Stored data entries
[Start of Attachment]

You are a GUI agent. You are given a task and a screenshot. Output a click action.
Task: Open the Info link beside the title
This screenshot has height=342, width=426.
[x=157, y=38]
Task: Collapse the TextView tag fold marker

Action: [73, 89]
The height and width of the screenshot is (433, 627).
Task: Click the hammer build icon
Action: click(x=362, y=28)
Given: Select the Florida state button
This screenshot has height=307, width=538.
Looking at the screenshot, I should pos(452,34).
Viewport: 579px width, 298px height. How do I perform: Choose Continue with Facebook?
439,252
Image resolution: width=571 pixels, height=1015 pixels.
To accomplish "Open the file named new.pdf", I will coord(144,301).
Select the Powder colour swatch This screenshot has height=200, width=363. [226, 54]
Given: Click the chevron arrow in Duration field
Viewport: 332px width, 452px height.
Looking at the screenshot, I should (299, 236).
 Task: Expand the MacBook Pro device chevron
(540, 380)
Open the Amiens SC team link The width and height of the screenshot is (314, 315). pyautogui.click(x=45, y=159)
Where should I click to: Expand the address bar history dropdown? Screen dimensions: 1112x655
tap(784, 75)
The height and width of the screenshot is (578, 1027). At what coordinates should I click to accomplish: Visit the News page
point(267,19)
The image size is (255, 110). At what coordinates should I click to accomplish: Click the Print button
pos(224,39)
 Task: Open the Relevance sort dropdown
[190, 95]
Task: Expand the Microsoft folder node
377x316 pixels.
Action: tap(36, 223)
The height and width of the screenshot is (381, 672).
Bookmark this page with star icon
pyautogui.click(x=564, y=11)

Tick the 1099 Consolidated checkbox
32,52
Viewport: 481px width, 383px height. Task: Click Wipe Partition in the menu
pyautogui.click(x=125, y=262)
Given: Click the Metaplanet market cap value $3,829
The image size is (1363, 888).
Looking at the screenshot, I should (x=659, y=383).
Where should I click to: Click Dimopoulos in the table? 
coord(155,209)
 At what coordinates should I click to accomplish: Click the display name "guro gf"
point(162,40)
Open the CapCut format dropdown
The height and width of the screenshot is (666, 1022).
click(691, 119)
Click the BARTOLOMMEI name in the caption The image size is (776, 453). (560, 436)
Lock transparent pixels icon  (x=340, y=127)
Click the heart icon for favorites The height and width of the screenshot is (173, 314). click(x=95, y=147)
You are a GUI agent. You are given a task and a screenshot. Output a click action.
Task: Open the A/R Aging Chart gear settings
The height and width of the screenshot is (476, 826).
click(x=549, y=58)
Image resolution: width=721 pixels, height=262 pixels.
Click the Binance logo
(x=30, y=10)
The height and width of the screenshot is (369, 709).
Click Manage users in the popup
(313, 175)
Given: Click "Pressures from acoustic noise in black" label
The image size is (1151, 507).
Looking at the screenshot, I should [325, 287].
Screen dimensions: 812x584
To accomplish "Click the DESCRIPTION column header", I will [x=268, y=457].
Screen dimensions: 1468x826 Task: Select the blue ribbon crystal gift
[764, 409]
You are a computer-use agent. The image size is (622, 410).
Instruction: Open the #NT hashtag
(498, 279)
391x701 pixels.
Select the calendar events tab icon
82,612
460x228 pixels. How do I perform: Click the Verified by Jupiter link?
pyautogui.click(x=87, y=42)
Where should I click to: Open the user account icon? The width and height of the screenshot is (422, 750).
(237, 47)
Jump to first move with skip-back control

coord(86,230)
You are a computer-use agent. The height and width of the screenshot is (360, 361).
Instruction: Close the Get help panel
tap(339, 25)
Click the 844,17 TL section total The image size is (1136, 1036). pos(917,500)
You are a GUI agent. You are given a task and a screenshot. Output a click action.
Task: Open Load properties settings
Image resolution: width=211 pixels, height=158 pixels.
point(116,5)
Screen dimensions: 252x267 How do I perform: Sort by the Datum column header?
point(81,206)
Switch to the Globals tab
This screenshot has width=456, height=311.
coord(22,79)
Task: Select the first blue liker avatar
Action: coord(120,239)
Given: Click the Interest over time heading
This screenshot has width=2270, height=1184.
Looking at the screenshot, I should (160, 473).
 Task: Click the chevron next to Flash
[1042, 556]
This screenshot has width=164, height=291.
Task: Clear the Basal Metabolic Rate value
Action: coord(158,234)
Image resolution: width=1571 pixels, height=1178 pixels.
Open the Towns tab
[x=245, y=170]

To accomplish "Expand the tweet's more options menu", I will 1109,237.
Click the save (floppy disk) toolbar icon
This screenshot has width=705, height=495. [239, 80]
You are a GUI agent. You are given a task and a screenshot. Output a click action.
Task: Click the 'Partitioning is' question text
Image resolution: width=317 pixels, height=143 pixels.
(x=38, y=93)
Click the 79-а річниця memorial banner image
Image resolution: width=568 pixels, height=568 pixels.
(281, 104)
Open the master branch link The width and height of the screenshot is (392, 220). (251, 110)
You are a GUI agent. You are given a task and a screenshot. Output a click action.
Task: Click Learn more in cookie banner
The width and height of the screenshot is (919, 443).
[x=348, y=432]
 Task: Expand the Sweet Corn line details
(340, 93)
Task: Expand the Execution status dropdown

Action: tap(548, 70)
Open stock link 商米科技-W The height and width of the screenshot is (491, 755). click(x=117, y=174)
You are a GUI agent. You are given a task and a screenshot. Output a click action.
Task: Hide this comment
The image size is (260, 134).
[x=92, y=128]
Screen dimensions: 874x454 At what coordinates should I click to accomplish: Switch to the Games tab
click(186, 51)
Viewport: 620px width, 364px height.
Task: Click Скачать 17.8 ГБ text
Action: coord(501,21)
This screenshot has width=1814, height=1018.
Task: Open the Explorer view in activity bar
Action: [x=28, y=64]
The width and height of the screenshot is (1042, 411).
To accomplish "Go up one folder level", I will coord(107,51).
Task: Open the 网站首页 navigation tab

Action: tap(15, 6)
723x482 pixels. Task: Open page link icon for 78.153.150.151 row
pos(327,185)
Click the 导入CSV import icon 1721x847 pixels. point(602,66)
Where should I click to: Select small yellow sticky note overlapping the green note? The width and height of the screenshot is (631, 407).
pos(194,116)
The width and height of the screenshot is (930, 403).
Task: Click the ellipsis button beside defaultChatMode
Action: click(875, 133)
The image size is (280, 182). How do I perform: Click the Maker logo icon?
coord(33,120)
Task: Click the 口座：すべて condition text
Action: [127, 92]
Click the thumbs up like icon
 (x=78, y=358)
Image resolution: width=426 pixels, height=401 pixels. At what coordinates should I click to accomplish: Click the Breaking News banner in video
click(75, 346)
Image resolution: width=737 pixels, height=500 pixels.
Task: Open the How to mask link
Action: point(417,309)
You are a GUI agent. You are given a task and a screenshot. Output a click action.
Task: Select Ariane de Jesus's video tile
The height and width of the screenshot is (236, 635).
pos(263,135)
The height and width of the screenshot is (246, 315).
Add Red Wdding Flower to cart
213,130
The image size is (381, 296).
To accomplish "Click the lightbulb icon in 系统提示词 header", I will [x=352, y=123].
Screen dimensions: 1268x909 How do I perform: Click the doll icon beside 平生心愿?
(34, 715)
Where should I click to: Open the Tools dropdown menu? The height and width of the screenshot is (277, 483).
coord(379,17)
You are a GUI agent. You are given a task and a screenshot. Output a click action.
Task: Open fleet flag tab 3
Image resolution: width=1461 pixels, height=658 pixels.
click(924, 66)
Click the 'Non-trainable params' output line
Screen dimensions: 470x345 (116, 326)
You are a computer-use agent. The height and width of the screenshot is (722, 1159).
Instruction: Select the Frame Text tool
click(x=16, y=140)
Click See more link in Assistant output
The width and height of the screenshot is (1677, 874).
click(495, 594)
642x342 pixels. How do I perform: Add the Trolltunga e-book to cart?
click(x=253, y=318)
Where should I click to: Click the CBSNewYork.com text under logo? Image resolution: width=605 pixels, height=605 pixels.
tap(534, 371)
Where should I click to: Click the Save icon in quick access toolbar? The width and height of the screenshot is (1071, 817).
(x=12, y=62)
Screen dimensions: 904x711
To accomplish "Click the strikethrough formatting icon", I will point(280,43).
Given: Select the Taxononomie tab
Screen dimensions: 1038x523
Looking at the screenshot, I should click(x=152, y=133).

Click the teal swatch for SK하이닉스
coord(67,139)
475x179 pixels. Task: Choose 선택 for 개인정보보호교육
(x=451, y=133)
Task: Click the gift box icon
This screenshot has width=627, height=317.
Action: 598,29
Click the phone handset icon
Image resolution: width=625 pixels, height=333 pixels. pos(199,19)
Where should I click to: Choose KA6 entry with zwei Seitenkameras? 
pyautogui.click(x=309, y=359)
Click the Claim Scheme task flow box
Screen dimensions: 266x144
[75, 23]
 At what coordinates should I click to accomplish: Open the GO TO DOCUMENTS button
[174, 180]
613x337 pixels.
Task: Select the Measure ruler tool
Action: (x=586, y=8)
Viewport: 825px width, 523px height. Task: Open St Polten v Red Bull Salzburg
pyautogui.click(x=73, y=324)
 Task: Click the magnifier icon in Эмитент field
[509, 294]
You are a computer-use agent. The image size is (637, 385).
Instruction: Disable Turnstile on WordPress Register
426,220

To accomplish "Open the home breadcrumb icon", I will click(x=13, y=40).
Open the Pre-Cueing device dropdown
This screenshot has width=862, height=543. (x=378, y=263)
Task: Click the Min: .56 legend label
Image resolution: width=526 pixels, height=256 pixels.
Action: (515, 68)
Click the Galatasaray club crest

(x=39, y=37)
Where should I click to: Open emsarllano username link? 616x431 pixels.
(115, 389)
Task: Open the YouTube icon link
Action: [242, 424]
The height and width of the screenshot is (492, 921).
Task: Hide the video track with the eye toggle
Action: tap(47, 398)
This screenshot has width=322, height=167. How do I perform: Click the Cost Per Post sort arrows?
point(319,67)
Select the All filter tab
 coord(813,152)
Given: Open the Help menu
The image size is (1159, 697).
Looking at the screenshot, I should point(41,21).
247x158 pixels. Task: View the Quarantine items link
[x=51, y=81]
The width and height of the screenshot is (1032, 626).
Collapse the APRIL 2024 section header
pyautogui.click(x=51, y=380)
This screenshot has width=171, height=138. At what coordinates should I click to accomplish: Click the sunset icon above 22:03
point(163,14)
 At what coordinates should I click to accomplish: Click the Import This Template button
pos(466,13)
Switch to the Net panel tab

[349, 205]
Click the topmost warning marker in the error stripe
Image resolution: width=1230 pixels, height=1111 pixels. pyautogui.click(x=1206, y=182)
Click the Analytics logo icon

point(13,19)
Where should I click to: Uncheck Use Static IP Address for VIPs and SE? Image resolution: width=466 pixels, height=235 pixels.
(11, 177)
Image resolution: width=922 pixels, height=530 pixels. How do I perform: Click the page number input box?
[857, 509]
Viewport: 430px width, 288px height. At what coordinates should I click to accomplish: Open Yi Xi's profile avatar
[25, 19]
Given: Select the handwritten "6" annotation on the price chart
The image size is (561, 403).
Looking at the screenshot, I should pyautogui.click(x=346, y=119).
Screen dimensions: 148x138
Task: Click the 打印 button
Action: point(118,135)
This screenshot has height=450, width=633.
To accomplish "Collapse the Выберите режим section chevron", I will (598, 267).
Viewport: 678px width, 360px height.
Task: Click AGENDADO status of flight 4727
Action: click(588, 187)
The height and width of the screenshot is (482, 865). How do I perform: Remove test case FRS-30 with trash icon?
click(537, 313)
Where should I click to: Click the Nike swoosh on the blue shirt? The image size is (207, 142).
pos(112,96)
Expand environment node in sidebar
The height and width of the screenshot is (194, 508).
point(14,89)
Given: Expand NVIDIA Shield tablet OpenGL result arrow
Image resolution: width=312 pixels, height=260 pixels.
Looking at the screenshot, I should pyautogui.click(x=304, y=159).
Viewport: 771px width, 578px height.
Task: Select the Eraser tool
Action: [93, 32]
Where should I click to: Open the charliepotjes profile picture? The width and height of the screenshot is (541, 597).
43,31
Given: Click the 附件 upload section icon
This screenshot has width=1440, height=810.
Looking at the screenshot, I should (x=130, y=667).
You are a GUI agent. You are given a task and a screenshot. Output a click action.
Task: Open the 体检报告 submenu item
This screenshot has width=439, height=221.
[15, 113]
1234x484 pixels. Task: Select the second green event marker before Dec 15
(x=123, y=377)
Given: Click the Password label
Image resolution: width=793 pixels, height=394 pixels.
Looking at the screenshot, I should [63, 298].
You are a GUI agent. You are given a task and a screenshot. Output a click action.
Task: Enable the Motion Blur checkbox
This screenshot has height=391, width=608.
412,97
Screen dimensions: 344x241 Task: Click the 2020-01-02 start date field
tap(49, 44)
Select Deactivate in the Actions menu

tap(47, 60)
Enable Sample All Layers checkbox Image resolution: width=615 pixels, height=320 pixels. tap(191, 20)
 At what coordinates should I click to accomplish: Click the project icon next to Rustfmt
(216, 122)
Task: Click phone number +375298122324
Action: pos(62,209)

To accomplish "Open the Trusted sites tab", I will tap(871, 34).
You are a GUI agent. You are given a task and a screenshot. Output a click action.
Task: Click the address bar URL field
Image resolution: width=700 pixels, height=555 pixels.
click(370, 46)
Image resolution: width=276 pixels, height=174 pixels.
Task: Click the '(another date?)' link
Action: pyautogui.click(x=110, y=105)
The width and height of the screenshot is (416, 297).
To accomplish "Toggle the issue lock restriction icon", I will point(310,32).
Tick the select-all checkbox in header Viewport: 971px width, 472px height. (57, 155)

[End of Attachment]

:: About this exercise ::
Scan the data for the word "folder" and copy every line where it shows up.

:: Exercise result ::
Task: Expand the Microsoft folder node
To accomplish "Go up one folder level", I will coord(107,51).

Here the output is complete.